CONSEGNA 1:
Per favore, ricopia parola per parola le voci che seguono più in basso, a partire dalla riga che contiene "16 (683, 783)" e fino alla riga che contiene "Blog (795, 1059)", entrambe incluse.

Sulle tracce di Hammurabi

Nuove scoperte a Tell Muhammad nel corso della missione archeologica in Iraq dei ricercatori Unict. Il racconto di Nicola Laneri, direttore di Baghdad Urban Archaeological Project

Nicola Laneri
Un'immagine di Tell Muhammad
La veduta aerea del sistema di fortificazione e edifici annessi
Una scala riportata alla luce durante lo scavo
Il team di Unict
La camera funeraria con urne e altare per il culto degli antenati
Il dettaglio di una urna funeraria
Il foto del bagno d'epoca Paleo-babilonese
La canaletta della fogna con tubazione in terracotta
Reperti riportati alla luce nel corso degli scavi
Un'urna funeraria
Reperti riportati alla luce nel corso degli scavi
Reperti riportati alla luce nel corso degli scavi

Dopo due mesi di intense attività di ricerca si è conclusa la seconda campagna di scavo a Tell Muhammad a Baghdad della missione archeologica in Iraq dell’Università di Catania.

La missione Baghdad Urban Archaeological Project, diretta dall'Università di Catania, tramite il Dipartimento di Scienze umanistiche, con l'importante contributo del Ministero degli Affari Esteri e della cooperazione Internazionale, ha confermato i preziosi indizi emersi durante la stagione precedente e cioè che la città fu fondata all’inizio dell’epoca Paelo-babilonese (età di Hammurabi) per essere poi abbandonata circa 250 anni dopo in corrispondenza della cosiddetta Caduta di Babilonia (1595 a.C.) da parte del sovrano Ittita Mursili I, come del resto evidenziato dai testi storici di Tell Muhammad, la cui straordinaria scoperta risale agli anni ’80.

In particolare, gli scavi si sono focalizzati sul far emergere il complesso sistema di fortificazioni e di gestione delle acque che segnava il versante nord-orientale della città. Qui è stato scavato per circa 40 metri il muro di cinta che delimitava un canale o, addirittura, un porto fluviale rivolto verso il fiume Tigri. 

La porta apriva verso un sistema di ingresso che prevedeva una scala che conduceva ad una ampia terrazza soprelevata con annesso torrione e un canale che faceva parte dell’intricato sistema di fognatura della città. In particolare, il canale fognario era caratterizzato da un sistema di contrafforti interni e di tubazioni in terracotta che favorivano e velocizzavano il deflusso delle acque reflue. Alla sommità della scala si trovava un torrione e, all’interno dello spiazzale esterno, era posizionata una cisterna per la raccolta dell’acqua che in una fase successiva venne trasformata in fossa di scarico.

MATERIALI FORNITI:

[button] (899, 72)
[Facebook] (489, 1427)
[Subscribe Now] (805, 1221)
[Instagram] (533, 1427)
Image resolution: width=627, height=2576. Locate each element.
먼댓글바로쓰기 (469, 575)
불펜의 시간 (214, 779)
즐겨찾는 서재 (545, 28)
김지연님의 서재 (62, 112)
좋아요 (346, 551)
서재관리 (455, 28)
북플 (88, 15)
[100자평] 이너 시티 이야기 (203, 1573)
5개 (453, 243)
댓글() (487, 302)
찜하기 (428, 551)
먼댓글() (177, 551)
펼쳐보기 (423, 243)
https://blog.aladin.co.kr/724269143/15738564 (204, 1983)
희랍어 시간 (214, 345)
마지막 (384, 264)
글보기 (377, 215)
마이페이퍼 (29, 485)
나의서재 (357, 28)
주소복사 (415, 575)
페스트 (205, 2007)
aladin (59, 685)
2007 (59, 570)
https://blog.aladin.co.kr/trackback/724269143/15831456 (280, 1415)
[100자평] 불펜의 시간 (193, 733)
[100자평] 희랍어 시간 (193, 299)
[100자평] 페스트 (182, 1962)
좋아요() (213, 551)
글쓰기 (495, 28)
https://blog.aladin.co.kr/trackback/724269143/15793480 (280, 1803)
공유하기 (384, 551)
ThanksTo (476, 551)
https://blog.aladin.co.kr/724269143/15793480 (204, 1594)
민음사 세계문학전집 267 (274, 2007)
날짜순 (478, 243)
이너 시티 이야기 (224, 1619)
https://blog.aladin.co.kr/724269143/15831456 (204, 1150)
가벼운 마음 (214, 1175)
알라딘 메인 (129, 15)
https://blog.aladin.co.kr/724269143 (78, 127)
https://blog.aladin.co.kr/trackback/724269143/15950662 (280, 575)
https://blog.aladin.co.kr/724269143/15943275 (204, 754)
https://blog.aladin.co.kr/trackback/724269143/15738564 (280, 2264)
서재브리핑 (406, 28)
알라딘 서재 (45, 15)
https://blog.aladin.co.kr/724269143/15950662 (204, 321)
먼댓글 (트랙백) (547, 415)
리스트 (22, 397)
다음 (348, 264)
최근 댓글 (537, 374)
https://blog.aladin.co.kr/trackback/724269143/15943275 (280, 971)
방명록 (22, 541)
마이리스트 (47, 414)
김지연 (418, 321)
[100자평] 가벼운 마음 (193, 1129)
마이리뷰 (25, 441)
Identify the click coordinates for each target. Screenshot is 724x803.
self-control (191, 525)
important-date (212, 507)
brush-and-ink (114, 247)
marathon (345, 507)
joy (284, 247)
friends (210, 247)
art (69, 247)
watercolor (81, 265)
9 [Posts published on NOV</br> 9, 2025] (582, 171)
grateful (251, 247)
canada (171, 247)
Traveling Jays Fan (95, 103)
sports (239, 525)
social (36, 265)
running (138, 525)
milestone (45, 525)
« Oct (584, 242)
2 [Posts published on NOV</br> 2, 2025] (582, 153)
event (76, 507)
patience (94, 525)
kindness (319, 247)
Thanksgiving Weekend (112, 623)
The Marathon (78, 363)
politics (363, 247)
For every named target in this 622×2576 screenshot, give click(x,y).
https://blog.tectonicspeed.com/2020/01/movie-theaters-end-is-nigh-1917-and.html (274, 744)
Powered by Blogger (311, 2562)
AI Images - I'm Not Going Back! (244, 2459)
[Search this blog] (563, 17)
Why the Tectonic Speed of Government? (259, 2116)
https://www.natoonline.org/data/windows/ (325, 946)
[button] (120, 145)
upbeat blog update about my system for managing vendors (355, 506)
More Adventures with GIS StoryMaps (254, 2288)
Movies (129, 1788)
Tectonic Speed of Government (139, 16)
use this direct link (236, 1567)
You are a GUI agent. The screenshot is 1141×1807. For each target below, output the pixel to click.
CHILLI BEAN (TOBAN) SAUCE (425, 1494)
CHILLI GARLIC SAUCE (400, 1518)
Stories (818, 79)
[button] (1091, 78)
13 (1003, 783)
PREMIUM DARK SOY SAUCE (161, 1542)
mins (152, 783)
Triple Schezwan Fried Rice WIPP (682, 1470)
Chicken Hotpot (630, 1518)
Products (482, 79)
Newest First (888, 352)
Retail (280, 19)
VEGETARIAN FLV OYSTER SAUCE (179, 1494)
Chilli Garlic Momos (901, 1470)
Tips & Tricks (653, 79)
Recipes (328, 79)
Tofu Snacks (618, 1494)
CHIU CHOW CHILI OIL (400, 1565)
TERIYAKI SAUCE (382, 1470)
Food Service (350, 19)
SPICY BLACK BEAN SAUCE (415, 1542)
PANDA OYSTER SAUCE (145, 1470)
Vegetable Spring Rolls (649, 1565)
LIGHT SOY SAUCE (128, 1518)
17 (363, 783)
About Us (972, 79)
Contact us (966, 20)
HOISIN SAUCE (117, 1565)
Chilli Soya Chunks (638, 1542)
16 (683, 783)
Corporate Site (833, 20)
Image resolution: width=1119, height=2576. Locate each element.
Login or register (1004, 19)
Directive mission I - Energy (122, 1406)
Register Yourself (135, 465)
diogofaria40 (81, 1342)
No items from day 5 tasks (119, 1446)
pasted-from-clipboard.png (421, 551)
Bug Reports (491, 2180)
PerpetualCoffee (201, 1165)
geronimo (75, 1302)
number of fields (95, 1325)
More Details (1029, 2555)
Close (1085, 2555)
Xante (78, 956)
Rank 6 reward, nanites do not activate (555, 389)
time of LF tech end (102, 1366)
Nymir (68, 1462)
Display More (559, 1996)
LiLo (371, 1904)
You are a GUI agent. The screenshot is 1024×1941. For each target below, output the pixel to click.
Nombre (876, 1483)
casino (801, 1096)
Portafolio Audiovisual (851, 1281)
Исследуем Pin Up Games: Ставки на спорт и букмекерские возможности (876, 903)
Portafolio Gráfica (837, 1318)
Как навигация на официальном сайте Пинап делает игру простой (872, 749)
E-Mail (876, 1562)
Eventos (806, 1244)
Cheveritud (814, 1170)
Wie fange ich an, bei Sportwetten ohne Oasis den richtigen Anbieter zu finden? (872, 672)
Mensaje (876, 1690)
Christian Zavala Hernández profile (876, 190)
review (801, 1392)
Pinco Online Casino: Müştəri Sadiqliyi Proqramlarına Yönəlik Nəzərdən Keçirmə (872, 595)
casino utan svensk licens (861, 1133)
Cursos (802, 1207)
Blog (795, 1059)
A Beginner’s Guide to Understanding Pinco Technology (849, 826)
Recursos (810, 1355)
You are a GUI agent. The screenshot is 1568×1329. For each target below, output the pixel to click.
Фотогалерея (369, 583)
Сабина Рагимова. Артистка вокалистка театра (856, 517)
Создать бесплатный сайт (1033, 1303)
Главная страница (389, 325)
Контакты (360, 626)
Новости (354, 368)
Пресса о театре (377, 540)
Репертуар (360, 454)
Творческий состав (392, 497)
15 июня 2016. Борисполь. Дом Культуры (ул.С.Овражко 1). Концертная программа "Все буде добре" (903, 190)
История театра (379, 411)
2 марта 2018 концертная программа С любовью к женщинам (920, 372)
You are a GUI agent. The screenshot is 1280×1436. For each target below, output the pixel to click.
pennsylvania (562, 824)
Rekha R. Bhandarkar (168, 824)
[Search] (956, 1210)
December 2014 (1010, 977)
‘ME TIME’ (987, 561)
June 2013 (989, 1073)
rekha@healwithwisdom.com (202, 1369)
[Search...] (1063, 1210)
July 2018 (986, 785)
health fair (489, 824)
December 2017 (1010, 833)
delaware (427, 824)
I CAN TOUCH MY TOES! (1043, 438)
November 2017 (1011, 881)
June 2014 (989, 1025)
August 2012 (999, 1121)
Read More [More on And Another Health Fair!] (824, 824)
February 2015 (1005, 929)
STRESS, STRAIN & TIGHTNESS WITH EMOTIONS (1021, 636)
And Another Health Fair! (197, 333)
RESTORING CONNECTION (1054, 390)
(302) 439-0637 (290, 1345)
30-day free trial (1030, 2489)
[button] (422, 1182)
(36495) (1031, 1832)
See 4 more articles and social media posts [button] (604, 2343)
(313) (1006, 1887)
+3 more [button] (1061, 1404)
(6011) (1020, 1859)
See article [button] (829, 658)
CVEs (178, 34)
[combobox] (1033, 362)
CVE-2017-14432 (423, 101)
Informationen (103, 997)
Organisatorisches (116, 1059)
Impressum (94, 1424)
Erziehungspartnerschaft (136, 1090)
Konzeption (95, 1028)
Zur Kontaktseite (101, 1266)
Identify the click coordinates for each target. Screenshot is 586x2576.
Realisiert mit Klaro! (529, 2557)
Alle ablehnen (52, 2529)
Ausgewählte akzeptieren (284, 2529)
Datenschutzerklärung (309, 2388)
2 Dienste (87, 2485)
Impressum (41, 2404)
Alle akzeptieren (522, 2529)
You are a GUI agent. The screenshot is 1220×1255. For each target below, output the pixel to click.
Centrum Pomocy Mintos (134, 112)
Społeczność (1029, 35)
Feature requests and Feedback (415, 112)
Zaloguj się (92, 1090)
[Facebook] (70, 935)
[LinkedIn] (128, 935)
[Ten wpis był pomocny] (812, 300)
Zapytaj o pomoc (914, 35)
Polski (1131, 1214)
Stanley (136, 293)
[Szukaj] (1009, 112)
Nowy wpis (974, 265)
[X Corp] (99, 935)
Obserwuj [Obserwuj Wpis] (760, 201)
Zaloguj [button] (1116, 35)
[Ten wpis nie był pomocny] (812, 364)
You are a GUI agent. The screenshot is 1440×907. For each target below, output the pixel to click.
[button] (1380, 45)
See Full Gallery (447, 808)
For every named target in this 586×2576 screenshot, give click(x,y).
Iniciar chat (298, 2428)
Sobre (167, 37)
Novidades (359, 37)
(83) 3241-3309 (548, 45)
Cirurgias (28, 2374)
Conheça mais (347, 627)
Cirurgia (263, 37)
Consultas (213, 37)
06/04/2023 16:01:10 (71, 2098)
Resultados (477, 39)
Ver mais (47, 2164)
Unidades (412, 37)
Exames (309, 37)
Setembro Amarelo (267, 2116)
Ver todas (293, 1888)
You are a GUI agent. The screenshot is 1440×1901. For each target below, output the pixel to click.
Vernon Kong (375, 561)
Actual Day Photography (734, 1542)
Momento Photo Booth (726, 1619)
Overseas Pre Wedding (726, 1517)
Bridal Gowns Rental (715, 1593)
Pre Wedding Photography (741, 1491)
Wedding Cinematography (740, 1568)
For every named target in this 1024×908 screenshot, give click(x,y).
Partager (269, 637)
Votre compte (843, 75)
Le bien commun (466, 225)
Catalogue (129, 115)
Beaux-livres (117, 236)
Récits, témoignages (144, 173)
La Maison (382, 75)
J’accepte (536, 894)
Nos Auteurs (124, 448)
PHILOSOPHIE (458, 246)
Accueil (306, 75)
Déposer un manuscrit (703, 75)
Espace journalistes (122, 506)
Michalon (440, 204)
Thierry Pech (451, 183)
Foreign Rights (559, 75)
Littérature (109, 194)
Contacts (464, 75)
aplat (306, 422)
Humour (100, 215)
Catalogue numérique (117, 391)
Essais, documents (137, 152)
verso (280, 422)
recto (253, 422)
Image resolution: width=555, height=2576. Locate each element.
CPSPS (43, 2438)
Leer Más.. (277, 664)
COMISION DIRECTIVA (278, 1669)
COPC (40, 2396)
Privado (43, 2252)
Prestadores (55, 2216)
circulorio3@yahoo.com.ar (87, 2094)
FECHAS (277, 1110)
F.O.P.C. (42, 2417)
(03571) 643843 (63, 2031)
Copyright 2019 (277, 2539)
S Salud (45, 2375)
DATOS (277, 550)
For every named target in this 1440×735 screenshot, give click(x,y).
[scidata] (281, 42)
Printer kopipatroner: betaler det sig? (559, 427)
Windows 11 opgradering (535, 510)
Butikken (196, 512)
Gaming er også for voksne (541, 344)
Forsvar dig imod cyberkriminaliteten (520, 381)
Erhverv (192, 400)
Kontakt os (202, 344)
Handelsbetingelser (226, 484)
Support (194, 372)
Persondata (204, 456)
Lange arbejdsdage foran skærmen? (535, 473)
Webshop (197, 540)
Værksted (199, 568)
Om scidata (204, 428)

CONSEGNA 2:
Traduci in inglese questa frase dell'articolo su Tell Muhammad: "Qui è stato scavato per circa 40 metri il muro di cinta che delimitava un canale o, addirittura, un porto fluviale rivolto verso il fiume Tigri."

RISPOSTA SCRITTA 1:
16 (683, 783)
Corporate Site (833, 20)
Image resolution: width=1119, height=2576. Locate each element.
Login or register (1004, 19)
Directive mission I - Energy (122, 1406)
Register Yourself (135, 465)
diogofaria40 (81, 1342)
No items from day 5 tasks (119, 1446)
pasted-from-clipboard.png (421, 551)
Bug Reports (491, 2180)
PerpetualCoffee (201, 1165)
geronimo (75, 1302)
number of fields (95, 1325)
More Details (1029, 2555)
Close (1085, 2555)
Xante (78, 956)
Rank 6 reward, nanites do not activate (555, 389)
time of LF tech end (102, 1366)
Nymir (68, 1462)
Display More (559, 1996)
LiLo (371, 1904)
You are a GUI agent. The screenshot is 1024×1941. For each target below, output the pixel to click.
Nombre (876, 1483)
casino (801, 1096)
Portafolio Audiovisual (851, 1281)
Исследуем Pin Up Games: Ставки на спорт и букмекерские возможности (876, 903)
Portafolio Gráfica (837, 1318)
Как навигация на официальном сайте Пинап делает игру простой (872, 749)
E-Mail (876, 1562)
Eventos (806, 1244)
Cheveritud (814, 1170)
Wie fange ich an, bei Sportwetten ohne Oasis den richtigen Anbieter zu finden? (872, 672)
Mensaje (876, 1690)
Christian Zavala Hernández profile (876, 190)
review (801, 1392)
Pinco Online Casino: Müştəri Sadiqliyi Proqramlarına Yönəlik Nəzərdən Keçirmə (872, 595)
casino utan svensk licens (861, 1133)
Cursos (802, 1207)
Blog (795, 1059)

RISPOSTA SCRITTA 2:
Here, the perimeter wall that bounded a canal, or even a river port facing the Tigris River, was excavated for about 40 meters.